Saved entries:
◇ ◇ ◇ ◇ ◇

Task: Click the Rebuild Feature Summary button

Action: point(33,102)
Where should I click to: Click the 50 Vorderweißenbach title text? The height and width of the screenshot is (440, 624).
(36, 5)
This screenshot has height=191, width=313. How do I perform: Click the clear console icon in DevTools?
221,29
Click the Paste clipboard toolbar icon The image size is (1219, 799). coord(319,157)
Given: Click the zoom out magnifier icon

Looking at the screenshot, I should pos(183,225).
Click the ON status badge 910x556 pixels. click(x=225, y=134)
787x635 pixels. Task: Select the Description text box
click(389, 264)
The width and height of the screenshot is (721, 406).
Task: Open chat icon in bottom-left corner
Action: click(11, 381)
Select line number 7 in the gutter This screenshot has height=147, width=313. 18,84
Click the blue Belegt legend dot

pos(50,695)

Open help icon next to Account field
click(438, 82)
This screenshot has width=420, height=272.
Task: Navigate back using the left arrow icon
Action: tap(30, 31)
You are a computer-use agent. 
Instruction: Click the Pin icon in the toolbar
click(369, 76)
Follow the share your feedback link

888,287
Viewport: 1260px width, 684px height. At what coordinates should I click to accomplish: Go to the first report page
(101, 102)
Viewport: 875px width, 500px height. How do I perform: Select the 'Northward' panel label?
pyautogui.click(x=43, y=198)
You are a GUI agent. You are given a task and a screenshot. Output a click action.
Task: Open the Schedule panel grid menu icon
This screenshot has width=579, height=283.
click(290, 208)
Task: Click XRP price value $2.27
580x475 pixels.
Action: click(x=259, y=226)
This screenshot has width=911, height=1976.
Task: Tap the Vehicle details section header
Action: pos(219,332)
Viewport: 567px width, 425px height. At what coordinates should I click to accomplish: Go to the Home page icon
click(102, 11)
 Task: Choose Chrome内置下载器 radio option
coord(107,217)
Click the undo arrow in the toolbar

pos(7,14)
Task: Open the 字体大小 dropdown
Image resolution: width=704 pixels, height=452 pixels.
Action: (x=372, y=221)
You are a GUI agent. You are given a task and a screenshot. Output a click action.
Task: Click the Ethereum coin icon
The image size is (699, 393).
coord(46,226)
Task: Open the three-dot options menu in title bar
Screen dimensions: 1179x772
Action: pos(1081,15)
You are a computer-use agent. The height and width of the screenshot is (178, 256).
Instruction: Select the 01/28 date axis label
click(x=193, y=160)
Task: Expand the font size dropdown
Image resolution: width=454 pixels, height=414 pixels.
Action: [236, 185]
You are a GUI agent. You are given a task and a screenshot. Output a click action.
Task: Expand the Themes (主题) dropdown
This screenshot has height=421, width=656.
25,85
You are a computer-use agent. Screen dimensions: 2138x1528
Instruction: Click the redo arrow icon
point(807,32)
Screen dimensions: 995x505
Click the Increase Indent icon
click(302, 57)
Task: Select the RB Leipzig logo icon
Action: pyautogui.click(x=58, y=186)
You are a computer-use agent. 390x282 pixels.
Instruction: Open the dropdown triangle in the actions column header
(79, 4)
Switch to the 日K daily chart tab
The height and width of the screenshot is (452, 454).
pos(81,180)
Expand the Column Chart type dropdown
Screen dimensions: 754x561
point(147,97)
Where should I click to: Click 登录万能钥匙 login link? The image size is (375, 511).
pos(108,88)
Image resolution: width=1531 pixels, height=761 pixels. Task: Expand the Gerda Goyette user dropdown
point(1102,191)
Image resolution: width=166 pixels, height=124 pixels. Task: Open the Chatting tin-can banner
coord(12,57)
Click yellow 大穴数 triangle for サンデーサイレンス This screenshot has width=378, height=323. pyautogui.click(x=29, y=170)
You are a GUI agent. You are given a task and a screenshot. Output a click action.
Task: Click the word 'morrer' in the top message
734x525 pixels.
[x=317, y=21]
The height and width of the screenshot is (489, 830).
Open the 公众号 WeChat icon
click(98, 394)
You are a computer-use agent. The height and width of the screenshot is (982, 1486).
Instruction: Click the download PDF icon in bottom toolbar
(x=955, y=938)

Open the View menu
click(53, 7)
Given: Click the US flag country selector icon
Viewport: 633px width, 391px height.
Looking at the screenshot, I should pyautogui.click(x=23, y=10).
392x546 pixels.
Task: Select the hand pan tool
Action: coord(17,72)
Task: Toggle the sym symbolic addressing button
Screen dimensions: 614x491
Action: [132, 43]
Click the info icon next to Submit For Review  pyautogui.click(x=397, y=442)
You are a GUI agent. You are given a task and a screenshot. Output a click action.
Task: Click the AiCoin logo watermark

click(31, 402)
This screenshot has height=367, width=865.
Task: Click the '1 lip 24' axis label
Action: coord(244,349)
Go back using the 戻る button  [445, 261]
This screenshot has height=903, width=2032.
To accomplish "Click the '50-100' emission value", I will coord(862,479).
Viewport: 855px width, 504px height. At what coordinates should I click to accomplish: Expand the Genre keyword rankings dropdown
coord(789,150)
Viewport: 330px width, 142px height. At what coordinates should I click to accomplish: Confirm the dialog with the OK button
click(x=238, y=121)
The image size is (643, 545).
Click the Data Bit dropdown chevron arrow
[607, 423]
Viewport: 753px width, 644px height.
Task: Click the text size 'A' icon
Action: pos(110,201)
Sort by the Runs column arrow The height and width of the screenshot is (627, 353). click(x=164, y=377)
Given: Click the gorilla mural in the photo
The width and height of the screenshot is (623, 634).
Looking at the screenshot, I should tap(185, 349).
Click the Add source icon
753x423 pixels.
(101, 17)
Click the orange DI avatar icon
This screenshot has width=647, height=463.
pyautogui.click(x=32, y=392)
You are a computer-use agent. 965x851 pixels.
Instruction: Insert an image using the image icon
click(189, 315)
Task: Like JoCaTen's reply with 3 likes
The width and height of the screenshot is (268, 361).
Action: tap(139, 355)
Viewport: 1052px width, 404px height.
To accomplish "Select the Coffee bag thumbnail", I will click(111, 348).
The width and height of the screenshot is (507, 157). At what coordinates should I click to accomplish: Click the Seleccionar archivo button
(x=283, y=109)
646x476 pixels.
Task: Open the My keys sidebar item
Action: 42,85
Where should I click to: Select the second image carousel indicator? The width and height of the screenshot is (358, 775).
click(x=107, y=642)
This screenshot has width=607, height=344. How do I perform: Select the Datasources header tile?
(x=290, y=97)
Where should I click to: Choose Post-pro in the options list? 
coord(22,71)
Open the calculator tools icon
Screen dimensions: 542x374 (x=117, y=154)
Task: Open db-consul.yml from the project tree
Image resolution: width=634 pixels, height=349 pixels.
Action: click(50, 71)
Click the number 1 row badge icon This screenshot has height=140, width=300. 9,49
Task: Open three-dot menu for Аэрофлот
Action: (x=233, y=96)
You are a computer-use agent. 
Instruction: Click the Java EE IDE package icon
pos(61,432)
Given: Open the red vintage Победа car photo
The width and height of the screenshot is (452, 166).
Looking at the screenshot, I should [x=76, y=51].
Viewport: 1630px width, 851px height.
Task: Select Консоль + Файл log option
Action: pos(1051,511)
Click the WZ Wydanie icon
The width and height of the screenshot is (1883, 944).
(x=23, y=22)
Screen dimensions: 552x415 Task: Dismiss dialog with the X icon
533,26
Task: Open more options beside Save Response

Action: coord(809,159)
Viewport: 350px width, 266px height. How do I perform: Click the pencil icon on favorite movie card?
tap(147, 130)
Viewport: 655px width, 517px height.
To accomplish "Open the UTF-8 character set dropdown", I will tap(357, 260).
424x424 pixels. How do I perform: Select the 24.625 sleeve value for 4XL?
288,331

◇ ◇ ◇ ◇ ◇

**Task details**
When a line of the data holds the string "computer", pick it out and copy it.

**The answer**
You are a computer-use agent. 
You are a computer-use agent. The height and width of the screenshot is (178, 256).
You are a computer-use agent. Screen dimensions: 2138x1528
You are a computer-use agent. 390x282 pixels.
You are a computer-use agent. The height and width of the screenshot is (982, 1486).
You are a computer-use agent. 965x851 pixels.
You are a computer-use agent. 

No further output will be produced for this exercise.